Sesanti

Sesanti

Sabtu, 04 Januari 2014

5. Pendidikan



TATA NILAI PENDIDIKAN DAN PENGETAHUAN

Pendidikan  merupakan  proses  pembudayaan  manusia  yang  bertujuan  untuk menumbuhkan, mengelola, dan meningkatkan kualitas kecerdasan kehidupannya, baik kecerdasan kejiwaan yang meliputi religio-spiritualitas (takwa), moralitas (karsa), emosionalitas (rasa), dan intelektualitasnya (cipta), maupun kesehatan dan pengembangan raganya. Oleh karena itu, kepada peserta didik bukan hanya dibekali ilmu pengetahuan, teknologi, dan ketrampilan teknis suatu pekerjaan, melainkan harus ditanamkan nilai-nilai dan norma-norma yang amat mendasar bagi kehidupannya sebagai makhluk yang berbudaya. Konsekuensinya, penyelenggaraan pendidikan harus mengedepankan penanganan dan penyediaan fasilitas yang baik bagi penumbuhan, pengelolaan, dan peningkatan ketakwaan, akhlak atau budi pekerti, kesopansantunan, seni budaya, kecakapan, ketrampilan, dan kesehatan beserta ketrampilan jasmani peserta didik. Penyenggaraan pendidikan harus membuka peluang seluas-luasnya bagi aktualisasi diri dan pengembangan atas segenap potensi yang dimiliki peserta didik.

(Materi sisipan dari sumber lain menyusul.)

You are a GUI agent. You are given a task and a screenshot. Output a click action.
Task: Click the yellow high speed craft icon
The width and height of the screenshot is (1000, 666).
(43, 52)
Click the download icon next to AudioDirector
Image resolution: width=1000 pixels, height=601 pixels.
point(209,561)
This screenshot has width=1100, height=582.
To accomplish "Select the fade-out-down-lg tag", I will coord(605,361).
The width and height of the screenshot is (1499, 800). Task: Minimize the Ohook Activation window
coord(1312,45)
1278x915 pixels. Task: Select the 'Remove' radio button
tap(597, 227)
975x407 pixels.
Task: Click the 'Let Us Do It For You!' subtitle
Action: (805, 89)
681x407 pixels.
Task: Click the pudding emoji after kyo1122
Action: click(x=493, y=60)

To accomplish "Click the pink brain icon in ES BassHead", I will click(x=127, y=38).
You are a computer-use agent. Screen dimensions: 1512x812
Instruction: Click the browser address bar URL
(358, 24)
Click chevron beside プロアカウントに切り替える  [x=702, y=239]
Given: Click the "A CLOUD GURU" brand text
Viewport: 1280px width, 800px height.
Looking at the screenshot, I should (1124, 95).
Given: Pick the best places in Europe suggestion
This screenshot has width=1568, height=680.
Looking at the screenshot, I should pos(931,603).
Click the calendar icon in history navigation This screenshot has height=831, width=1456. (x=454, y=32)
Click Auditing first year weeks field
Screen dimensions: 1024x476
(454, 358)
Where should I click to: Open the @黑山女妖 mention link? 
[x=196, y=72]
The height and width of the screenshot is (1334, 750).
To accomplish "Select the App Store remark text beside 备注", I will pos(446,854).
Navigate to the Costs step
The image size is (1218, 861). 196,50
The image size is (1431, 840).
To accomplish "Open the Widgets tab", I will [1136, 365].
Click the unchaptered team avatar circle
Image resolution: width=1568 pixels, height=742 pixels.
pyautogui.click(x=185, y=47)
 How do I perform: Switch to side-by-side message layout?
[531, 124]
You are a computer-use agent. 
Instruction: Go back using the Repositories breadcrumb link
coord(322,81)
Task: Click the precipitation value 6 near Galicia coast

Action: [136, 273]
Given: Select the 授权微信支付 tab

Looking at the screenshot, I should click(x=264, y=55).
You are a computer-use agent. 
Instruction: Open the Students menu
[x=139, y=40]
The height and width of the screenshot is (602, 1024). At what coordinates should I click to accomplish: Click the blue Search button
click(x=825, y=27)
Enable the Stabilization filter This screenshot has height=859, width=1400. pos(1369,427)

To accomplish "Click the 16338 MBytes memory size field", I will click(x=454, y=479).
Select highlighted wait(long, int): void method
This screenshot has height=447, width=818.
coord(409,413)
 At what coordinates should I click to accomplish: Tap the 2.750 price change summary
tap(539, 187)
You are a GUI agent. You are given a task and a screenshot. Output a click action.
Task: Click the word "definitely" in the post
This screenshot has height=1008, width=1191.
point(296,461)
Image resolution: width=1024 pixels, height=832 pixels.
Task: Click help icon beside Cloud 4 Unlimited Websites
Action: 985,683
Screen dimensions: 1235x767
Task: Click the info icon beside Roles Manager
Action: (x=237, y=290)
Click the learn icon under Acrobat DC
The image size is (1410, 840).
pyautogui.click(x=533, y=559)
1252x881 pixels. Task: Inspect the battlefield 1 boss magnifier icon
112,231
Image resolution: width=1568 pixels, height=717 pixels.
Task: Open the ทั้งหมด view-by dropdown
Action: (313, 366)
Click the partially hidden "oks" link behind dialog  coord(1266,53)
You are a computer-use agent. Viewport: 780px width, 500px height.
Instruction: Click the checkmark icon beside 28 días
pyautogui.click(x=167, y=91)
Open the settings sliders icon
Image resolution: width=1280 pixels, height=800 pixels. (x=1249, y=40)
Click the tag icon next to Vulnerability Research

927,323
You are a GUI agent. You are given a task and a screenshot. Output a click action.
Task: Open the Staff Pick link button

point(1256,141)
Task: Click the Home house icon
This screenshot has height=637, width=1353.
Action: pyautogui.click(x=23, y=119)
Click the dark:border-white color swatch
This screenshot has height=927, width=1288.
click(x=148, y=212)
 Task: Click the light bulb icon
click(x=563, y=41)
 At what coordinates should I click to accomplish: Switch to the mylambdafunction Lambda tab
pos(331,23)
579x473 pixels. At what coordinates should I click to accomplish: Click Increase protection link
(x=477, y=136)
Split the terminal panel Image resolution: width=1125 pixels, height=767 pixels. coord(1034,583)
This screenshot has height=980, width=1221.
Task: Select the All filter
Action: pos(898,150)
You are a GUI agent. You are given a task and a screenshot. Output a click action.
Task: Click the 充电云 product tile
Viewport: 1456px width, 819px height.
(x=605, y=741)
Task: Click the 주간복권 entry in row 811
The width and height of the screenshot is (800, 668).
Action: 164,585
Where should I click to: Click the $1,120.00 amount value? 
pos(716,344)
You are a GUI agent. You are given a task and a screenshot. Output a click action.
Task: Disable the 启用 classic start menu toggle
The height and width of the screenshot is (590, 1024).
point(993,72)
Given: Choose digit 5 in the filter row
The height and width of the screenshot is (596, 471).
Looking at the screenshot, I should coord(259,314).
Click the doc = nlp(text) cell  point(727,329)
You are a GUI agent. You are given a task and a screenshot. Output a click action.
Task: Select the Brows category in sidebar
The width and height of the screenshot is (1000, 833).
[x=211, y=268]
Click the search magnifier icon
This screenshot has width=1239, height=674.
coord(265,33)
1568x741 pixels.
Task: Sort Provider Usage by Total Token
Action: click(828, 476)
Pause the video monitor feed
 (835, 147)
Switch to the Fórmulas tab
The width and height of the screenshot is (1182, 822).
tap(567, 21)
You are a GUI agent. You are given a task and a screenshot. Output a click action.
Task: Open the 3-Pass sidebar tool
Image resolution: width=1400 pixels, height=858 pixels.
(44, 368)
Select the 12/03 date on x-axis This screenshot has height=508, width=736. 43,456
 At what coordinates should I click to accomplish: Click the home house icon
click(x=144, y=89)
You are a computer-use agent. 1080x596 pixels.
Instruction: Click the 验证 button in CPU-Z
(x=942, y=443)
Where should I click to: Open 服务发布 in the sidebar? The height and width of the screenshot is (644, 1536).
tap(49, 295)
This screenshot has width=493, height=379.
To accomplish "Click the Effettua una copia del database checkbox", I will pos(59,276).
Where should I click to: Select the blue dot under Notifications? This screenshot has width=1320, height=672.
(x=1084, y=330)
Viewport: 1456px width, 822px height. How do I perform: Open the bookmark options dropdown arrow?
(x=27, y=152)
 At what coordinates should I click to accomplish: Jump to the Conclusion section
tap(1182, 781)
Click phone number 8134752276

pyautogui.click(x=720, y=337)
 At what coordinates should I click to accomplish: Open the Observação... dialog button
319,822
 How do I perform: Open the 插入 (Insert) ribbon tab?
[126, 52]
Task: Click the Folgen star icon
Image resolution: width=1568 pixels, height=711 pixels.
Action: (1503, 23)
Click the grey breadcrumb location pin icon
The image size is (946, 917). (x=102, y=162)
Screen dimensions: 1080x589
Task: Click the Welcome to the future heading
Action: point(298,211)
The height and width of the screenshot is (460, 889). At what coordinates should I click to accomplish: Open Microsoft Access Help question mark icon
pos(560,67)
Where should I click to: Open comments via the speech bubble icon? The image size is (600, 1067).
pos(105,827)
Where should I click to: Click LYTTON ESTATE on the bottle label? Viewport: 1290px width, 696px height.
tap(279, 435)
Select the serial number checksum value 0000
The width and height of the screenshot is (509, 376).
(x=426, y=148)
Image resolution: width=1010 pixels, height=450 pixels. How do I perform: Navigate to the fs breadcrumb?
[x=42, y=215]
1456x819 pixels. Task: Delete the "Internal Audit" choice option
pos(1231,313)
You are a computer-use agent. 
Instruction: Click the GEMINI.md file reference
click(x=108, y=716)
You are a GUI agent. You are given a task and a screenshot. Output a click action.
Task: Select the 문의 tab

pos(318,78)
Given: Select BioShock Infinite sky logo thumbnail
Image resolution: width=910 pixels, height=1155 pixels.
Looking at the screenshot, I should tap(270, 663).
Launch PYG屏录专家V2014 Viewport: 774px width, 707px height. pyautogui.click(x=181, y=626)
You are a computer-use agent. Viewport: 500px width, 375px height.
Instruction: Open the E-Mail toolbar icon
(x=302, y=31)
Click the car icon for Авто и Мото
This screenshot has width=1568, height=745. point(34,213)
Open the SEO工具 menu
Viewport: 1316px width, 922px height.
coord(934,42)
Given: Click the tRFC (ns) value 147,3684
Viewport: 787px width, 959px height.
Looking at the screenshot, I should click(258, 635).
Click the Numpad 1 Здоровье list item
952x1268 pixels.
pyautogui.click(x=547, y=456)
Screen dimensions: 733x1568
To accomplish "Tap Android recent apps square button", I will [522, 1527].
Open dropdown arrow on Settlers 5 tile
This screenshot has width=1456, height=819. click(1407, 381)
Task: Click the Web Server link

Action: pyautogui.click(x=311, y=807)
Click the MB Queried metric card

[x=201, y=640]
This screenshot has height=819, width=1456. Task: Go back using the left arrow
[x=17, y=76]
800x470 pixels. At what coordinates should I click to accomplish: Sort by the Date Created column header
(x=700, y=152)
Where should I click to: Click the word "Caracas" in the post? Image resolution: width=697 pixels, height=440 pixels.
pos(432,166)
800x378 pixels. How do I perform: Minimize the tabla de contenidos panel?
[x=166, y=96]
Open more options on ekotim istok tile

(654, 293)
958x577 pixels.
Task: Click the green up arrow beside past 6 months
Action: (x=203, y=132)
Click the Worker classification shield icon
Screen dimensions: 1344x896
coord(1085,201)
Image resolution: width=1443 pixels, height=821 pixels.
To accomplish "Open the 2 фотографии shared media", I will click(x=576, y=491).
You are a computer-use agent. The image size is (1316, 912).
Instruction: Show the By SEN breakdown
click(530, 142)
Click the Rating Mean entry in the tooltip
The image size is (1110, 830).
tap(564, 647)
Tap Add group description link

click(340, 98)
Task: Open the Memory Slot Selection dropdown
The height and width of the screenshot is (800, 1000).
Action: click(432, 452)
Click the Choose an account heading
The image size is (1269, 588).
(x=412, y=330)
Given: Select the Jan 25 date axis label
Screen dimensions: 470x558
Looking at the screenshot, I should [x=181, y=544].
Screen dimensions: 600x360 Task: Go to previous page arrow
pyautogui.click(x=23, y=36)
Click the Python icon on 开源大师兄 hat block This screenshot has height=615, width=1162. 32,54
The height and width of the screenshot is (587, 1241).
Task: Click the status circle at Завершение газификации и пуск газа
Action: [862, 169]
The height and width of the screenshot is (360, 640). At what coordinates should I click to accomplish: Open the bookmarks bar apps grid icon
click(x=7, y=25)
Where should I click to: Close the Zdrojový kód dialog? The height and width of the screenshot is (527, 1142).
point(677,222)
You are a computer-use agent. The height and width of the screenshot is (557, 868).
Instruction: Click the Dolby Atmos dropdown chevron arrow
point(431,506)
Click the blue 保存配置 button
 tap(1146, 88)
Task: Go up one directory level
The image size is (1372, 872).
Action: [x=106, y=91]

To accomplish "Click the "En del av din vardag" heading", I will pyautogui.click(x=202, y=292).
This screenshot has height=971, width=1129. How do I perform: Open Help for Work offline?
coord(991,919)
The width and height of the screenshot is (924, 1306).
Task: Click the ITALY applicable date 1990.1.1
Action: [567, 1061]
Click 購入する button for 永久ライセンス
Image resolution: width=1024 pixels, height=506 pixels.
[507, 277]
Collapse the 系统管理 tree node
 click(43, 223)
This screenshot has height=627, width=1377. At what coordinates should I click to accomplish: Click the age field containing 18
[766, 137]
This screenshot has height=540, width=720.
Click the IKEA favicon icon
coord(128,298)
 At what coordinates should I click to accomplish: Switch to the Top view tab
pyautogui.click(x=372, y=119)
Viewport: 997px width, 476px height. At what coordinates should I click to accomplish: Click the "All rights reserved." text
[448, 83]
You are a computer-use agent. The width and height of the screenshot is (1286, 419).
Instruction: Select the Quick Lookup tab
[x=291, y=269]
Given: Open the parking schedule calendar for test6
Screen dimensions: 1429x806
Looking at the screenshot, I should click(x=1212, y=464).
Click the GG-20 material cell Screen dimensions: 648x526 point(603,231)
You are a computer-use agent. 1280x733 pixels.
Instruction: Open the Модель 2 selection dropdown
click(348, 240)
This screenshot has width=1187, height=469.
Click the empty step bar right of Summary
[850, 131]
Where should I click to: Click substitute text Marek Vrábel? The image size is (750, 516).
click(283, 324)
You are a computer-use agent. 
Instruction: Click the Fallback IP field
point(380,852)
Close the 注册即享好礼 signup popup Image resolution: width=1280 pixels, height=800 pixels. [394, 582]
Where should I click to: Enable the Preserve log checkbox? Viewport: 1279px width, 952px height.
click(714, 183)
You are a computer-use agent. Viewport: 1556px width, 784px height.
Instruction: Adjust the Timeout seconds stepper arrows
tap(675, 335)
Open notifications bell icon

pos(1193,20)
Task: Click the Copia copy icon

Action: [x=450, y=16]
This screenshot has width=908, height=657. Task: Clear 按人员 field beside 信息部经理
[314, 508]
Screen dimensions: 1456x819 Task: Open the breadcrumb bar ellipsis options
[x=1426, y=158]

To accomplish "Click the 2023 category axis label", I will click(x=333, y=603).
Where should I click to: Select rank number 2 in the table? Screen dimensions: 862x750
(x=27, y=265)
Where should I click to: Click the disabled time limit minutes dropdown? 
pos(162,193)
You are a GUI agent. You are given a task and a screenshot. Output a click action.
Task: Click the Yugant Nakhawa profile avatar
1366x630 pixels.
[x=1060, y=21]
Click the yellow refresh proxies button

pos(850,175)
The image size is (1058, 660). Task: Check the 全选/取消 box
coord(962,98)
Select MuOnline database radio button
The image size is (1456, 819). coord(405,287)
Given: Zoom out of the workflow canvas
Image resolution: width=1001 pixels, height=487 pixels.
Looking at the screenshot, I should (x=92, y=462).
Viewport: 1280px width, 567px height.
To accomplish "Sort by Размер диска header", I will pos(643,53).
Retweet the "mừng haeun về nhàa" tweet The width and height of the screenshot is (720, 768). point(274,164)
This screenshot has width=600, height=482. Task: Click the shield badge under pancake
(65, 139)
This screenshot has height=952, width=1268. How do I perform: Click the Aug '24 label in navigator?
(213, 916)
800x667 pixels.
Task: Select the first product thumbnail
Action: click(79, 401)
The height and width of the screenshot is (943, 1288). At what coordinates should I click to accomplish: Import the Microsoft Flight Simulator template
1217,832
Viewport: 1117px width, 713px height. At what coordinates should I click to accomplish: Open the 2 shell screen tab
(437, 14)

Pengetahuan merupakan daur proses dan hasil pengenalan secara akumulatif dan terus- menerus yang dilakukan manusia terhadap diri sendiri dan apa saja di luar dirinya, baik mengenai benda-benda tak hidup, tumbuh-tumbuhan, hewan, sesama manusia, maupun hal-hal yang bersifat adi-duniawi (supranatural). Dalam konteks hidup bersama dan konteks kesejarahan, pengetahuan sebagai hasil pengenalan manusia secara kolektif dipraktekkan, dipertukarkan, diajarkan, dihimpun, dikoreksi, dikembangkan, dan diwariskan dari zaman ke zaman. Pengetahuan merupakan sarana yang penting bagi manusia dalam rangka menunaikan tugas mulianya, yakni mengusahakan dan menjaga kebenaran, kebaikan, keindahan, keselamatan, dan kelestarian dunia (hamemayu hayuning bawana).
Dalam sejarah peradabannya yang panjang, budaya Jawa Yogyakarta telah memiliki begitu banyak pengetahuan mulai dari pengetahuan bercocok tanam (olah tetanèn), perhitungan musim dan iklim (pranata mangsa), peternakan dan perikanan, hewan piaraan (klangenan), pertukangan (kawruh kalang), metalurgi atau ilmu pengolahan logam baik logam biasa maupun logam mulia (mranggi), batu mulia, pertekstilan baik tenun maupun batik, peralatan rumah tangga, ukiran kayu dan logam, sarana transportasi, perancangan bangunan (arsitektur), penataan bangunan dan kawasan pemukiman (planologi), seni olah boga (olah- olah), seni tata busana (ngadi busana), seni perawatan tubuh dan kecantikan (ngadi salira), pengobatan  (reracik  jampi),  hingga  kosmogoni  dan  nujum,  yang  biasanya  berupa numerologi (ngèlmu pétung), dan masih terdapat seribu satu pengetahuan lain yang kesemuanya itu merupakan kearifan lokal dan kekayaan budaya yang amat berharga, dan oleh  karenanya  perlu  dijaga,  dilestarikan,  dan  dikembangkan  sesuai  dengan  tuntutan zaman.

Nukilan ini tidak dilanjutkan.